* Given problem:
Put the lines of the listing, starting at the line that contains "This screenshot has width=463, height=468." and ending at the line that contains "(x=618, y=375)", into a JSON list of strings with one string per line. Leave out blank lines.

* The records:

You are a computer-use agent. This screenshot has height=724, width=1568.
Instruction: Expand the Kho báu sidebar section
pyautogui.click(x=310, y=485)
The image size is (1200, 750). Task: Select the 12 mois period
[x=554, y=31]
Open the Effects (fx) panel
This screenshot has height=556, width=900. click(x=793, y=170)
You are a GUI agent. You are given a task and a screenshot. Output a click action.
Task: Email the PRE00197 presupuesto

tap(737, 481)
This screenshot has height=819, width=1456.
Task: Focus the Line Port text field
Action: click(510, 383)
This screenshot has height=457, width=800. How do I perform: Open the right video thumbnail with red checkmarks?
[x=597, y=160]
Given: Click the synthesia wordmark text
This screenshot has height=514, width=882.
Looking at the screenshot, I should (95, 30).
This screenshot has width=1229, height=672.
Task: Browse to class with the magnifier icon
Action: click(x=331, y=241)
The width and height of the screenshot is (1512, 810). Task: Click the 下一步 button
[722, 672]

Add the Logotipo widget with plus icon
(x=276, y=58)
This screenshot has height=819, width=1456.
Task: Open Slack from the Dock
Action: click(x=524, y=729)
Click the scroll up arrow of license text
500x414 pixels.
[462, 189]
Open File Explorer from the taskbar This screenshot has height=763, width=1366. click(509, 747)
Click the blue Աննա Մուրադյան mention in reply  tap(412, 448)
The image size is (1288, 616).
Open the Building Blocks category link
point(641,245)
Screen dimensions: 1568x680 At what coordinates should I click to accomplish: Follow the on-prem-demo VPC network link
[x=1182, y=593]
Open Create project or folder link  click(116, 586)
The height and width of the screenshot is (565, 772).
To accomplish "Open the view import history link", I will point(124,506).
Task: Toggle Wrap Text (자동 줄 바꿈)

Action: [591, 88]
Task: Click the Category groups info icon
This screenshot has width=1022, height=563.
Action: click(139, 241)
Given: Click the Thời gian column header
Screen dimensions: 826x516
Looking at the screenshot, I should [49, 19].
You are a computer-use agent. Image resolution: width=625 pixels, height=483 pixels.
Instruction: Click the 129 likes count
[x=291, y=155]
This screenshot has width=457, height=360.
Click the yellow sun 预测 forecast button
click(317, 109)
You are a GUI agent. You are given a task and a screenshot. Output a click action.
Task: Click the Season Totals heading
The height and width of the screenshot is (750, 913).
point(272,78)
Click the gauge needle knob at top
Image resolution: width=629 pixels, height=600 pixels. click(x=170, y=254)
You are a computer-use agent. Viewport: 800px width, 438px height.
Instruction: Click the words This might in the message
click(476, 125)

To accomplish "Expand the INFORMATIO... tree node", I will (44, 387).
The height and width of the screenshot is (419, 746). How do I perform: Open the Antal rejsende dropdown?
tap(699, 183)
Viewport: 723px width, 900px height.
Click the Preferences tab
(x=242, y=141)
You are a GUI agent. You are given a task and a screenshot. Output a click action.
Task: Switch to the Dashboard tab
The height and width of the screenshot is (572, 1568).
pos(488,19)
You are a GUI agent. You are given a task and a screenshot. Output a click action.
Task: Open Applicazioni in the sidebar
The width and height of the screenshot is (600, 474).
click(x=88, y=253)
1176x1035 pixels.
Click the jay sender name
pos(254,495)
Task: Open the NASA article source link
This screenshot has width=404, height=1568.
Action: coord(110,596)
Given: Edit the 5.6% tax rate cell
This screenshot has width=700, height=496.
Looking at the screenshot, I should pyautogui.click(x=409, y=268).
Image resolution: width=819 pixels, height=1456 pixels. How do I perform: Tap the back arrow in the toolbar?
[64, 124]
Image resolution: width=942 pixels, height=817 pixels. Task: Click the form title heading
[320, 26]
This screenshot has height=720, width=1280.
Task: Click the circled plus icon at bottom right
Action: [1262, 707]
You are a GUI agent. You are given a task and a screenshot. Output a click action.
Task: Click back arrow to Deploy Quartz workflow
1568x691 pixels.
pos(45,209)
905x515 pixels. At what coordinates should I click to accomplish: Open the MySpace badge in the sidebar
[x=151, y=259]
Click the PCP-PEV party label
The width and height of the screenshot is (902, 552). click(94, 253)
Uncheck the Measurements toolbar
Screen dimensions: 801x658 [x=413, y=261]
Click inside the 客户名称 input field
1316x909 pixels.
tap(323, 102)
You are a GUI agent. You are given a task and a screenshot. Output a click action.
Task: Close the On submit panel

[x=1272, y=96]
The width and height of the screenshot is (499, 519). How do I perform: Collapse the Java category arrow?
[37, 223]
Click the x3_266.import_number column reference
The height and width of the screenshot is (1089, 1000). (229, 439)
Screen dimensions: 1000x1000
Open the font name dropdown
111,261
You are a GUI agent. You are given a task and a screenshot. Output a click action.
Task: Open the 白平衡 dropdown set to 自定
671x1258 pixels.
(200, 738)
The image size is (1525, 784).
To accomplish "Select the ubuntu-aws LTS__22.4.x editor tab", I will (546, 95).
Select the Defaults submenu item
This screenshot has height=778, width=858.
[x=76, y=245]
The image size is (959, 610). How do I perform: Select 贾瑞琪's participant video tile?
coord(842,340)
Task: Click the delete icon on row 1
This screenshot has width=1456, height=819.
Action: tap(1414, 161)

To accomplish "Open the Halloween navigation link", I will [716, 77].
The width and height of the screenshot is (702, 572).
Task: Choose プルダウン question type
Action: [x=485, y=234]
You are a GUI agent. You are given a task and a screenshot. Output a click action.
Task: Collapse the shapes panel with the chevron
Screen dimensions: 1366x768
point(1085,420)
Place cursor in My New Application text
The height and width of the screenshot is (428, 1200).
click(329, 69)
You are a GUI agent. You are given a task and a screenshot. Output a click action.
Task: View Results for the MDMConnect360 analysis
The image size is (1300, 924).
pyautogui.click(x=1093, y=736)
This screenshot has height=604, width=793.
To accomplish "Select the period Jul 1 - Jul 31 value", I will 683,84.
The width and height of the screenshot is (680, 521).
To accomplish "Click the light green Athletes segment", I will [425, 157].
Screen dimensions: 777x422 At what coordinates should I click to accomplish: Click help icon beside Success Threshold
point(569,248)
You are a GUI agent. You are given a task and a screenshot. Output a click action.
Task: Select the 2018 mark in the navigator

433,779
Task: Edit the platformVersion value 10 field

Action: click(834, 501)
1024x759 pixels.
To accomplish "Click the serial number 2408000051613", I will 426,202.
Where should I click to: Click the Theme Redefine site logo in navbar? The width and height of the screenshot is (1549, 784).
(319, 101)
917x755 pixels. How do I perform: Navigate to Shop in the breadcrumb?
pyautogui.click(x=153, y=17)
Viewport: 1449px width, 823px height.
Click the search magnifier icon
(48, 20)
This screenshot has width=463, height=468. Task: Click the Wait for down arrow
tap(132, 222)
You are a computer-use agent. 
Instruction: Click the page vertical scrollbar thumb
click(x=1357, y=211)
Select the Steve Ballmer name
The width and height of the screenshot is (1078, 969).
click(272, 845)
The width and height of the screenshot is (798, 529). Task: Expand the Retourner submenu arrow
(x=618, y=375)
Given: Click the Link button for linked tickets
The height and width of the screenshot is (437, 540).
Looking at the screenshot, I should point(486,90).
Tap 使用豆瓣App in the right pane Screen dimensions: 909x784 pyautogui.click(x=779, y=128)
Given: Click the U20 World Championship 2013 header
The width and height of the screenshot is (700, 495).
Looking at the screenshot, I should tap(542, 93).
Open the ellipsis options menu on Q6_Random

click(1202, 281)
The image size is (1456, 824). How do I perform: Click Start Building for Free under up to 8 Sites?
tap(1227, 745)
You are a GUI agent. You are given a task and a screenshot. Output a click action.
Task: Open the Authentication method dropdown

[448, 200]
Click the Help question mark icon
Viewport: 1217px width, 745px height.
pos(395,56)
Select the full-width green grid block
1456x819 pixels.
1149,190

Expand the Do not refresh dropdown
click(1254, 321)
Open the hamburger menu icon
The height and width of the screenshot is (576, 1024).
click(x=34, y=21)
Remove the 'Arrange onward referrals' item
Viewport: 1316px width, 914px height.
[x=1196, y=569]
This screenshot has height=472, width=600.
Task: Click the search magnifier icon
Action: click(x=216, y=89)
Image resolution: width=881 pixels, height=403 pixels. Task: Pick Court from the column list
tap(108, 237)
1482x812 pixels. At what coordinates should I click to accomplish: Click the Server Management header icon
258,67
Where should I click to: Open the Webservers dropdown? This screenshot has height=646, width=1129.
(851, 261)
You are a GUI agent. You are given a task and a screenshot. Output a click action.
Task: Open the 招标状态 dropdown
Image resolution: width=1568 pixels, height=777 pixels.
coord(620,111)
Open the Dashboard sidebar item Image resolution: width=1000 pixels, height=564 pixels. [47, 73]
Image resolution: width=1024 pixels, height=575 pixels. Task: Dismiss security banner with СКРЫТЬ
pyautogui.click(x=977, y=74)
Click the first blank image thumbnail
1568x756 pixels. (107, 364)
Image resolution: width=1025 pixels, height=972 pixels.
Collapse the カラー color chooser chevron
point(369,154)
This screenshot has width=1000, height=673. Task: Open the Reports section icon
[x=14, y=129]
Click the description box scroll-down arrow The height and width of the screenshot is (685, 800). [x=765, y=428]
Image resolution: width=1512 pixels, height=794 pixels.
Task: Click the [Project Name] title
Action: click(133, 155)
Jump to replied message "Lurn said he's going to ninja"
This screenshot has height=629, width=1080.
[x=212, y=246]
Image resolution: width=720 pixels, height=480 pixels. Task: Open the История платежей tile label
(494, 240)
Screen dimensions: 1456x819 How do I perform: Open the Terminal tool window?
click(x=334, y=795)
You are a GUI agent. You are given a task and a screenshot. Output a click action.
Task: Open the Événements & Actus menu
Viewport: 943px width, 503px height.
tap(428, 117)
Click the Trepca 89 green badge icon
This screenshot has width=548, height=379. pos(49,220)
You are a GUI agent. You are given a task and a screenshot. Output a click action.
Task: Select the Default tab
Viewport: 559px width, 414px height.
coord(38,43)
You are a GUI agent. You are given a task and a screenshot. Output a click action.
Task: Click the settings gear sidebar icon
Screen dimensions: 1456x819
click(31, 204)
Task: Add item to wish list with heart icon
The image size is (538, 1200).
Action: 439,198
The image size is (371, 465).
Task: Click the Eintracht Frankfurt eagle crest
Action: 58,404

* Correct answer:
[
  "This screenshot has width=463, height=468. Task: Click the Wait for down arrow",
  "tap(132, 222)",
  "You are a computer-use agent. ",
  "Instruction: Click the page vertical scrollbar thumb",
  "click(x=1357, y=211)",
  "Select the Steve Ballmer name",
  "The width and height of the screenshot is (1078, 969).",
  "click(272, 845)",
  "The width and height of the screenshot is (798, 529). Task: Expand the Retourner submenu arrow",
  "(x=618, y=375)"
]